Mr Horne opened the pleadings, after which Mr Stephen addressed
the Jury in a most impressive speech of two hours and a quarter’s
continuance. It is necessary to state the libels which are inserted
in two numbers of Bent’s News, were extremely injurious
to the plaintiff, attributing to him incapacity and unfitness for
the office of Advocate General in South Australia, to which he had
been recently appointed, and reflecting upon his character in the
most cruel manner in other respects. In the course of his address,
Mr Stephen commented in the warmest language upon the baseness of
the writer, whom he reproached in very strong terms with cowardice
and malignity. He observed with much force upon the wickedness of
attacking an absent man, who having left this colony, was seeking
honestly and industriously, to obtain his bread in another land.
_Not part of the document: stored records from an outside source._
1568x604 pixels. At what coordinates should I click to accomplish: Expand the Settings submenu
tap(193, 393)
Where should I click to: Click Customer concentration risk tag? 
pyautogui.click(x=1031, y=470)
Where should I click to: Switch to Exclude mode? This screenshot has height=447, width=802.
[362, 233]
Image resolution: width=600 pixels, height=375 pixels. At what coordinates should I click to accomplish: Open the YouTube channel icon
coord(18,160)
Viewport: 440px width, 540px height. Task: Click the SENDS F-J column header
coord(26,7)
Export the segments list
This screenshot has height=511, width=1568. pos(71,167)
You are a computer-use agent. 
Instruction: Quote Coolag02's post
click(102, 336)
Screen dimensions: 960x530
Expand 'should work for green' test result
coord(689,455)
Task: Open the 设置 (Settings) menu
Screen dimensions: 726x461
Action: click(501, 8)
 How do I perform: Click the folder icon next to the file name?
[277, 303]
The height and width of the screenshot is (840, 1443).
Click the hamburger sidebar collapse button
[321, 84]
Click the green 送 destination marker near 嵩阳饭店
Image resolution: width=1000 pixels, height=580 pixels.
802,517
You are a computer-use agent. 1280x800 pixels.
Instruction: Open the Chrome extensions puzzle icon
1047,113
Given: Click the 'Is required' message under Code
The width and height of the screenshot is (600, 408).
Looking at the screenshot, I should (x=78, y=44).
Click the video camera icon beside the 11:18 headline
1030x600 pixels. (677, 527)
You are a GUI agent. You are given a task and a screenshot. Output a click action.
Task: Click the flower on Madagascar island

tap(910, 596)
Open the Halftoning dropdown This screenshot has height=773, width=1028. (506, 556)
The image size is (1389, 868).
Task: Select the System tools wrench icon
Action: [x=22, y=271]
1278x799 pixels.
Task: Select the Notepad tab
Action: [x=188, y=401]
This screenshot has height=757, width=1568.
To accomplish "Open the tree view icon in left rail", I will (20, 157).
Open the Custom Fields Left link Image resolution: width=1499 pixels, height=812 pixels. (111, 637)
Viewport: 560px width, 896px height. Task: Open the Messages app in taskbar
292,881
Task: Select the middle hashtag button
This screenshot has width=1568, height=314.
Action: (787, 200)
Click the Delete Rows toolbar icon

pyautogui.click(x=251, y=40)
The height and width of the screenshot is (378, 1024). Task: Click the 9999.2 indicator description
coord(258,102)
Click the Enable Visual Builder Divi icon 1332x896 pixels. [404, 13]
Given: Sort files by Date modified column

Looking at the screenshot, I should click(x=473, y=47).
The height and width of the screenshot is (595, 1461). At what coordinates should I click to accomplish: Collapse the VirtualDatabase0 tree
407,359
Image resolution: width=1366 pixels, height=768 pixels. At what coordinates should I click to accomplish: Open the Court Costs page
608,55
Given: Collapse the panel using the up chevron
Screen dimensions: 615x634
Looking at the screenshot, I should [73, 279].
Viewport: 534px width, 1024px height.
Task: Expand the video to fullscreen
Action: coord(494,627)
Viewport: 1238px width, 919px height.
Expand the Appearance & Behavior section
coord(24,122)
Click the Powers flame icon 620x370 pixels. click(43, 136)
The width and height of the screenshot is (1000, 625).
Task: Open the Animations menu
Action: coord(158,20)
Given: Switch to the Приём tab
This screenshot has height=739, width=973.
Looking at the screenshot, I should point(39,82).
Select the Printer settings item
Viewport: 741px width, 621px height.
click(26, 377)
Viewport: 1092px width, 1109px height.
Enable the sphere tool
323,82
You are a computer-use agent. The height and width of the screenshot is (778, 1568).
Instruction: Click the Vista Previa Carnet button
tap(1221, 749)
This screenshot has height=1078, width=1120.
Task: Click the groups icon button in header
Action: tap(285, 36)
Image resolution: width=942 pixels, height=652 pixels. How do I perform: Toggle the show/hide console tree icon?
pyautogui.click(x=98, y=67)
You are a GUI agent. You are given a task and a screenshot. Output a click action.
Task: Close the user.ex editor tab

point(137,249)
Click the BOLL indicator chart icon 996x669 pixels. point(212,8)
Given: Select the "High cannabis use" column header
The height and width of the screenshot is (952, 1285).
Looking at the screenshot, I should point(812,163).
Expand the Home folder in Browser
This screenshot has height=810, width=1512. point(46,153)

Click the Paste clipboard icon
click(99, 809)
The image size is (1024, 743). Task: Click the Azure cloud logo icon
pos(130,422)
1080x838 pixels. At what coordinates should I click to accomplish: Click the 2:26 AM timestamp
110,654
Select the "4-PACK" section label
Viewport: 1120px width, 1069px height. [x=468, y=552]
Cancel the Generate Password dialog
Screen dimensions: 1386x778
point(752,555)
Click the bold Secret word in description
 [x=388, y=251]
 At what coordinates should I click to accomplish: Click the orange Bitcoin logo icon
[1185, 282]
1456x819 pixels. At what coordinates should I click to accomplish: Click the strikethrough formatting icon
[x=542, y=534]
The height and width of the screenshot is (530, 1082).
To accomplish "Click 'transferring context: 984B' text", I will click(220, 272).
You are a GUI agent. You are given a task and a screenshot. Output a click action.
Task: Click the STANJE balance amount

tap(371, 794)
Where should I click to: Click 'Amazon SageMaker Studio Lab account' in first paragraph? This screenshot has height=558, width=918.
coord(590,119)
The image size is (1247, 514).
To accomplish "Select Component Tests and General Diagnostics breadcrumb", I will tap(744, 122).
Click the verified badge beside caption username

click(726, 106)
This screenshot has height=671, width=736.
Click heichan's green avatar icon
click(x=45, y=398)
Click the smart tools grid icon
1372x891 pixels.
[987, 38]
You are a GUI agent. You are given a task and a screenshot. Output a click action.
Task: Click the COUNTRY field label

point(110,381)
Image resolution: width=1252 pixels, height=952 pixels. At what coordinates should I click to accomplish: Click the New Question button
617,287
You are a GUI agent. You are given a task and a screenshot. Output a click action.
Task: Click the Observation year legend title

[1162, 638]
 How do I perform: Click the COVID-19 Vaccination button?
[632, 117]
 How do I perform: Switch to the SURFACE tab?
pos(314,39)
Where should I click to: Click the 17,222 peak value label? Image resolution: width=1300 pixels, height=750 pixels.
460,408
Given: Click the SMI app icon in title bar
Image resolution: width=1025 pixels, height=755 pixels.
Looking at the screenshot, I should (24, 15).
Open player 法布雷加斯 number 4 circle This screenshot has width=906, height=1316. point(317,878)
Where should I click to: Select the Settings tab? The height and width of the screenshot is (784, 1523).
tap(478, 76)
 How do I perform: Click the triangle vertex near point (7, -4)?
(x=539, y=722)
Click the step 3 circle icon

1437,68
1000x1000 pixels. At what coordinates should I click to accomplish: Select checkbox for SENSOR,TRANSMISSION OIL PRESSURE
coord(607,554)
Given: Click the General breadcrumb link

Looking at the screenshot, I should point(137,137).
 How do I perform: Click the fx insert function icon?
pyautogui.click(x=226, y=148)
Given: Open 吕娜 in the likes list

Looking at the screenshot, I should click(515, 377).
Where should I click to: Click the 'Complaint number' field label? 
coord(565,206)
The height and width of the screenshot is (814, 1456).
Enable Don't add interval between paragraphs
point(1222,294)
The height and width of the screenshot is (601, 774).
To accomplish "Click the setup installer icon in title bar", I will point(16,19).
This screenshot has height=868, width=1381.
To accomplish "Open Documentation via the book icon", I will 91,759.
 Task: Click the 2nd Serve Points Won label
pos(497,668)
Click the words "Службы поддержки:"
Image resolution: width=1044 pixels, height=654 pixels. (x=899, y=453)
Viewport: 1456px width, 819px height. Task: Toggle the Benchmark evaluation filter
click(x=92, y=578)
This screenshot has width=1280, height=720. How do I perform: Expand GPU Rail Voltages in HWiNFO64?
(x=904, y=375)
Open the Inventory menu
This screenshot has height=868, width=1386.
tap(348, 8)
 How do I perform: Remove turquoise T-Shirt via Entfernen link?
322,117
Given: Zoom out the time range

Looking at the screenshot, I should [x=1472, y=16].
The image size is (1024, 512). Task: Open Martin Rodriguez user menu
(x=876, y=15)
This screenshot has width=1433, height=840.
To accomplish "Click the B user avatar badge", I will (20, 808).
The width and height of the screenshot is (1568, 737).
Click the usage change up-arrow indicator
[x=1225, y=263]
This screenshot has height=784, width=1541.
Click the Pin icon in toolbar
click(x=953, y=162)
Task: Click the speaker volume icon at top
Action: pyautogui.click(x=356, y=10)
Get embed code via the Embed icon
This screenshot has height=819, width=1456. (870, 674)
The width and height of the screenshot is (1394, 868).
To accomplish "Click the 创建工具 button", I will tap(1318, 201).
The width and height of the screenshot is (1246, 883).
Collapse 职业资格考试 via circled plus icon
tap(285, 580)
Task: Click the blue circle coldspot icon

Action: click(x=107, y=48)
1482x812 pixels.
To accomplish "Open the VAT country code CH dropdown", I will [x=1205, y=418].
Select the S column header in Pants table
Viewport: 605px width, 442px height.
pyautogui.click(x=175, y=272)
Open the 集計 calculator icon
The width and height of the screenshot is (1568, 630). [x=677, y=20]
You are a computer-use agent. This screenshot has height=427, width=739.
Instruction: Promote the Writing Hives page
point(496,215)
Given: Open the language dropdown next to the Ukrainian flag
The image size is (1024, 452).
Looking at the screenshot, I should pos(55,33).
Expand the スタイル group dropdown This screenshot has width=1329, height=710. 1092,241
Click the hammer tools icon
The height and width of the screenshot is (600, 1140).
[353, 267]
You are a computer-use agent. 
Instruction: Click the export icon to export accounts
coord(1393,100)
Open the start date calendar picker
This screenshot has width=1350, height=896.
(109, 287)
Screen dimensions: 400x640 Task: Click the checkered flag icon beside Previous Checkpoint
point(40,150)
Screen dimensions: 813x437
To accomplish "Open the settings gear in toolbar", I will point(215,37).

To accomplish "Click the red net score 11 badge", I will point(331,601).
He remarked the meanness of making charges which the writer shrunk
from justifying, the only plea ventured to be placed upon the record
being the “General Issue.” He concluded a very animated address
by calling upon the Jury as they wished to preserve the peace and
happiness of families and of the colony in general, to put down
such poisonous interruptions to the general tranquillity, by giving
large damages to which the plaintiff under every consideration was
so fully entitled.
Another of Mr Bent’s publications now extinct (called the Horn
Boy) having contained an announcement from Mr Bent of the intended
publication of the libel in question, with the additional invitation
for purchasers by stating that “Bent’s sauce,” meaning, of course,
the scurrilous productions with which his paper at that time teemed,
would be supplied to his readers, in all its piquancy, it became
necessary to prove the publication thereof. This was attended with
some difficulty as Mr Bent had set the law at defiance by neglecting
to make the necessary affidavit at the Colonial Secretary’s office
or to deliver there the copies required by the act. The publication
however was proved to the satisfaction of His Honor the Chief Justice
who sent it to the jury with the libels, as a proof of the animus
with which they were written.
Capt. Boyd, the Deputy Surveyor-General, and the Auditor-General
Mr Boyes proved the application of the libel to the plaintiff and
the injurious tendency of the various passages complained of. Mr
Attorney-General McDowell addressed the Jury for the defendant in
a very able and skilful manner; he insisted that the articles in
question were only fair and legitimate comments upon the merits
and qualifications of a public officer, appointed to so high a situation
as that which the plaintiff had received, corresponding with that
of Attorney-General of this colony. Referring to some passages,
in Mr Stephens’ speech, in which the learned counsel had applied
the words ‘cursed and damnable,’ to the system of libels prevalent
in Bent’s News, Mr McDowell quoted in his usual happy strain
the well known anathema in Tristram Shanby, which from his manner
of reading it convulsed the Court with laughter, in which the Chief
Justice heartily joined.
In allusion to the passage in the libel in which the plaintiff
was charged with want of arithmetical education, the Attorney-General
read a quotation from Orthello, in which Michael Cassio’s proficiency
in arithmetic was commented on as proved his deficiency in every
thing else. His address was extremely clever throughout, and it
is due to him to state that whilst he abundantly fulfilled his duty
to his client, he did so wholly free from ill nature towards the
plaintiff.
His Honor the Chief Justice charged the Jury with ‘perspicuity
and impartiality’. He drew a distinction between the first and second
counts, leaving it to the Jury to decide upon the whole case as
they should consider it to deserve. The Jury, after about half an
hour’s consideration, returned a verdict, -- Damages £25 upon the
first count and £100 upon the second.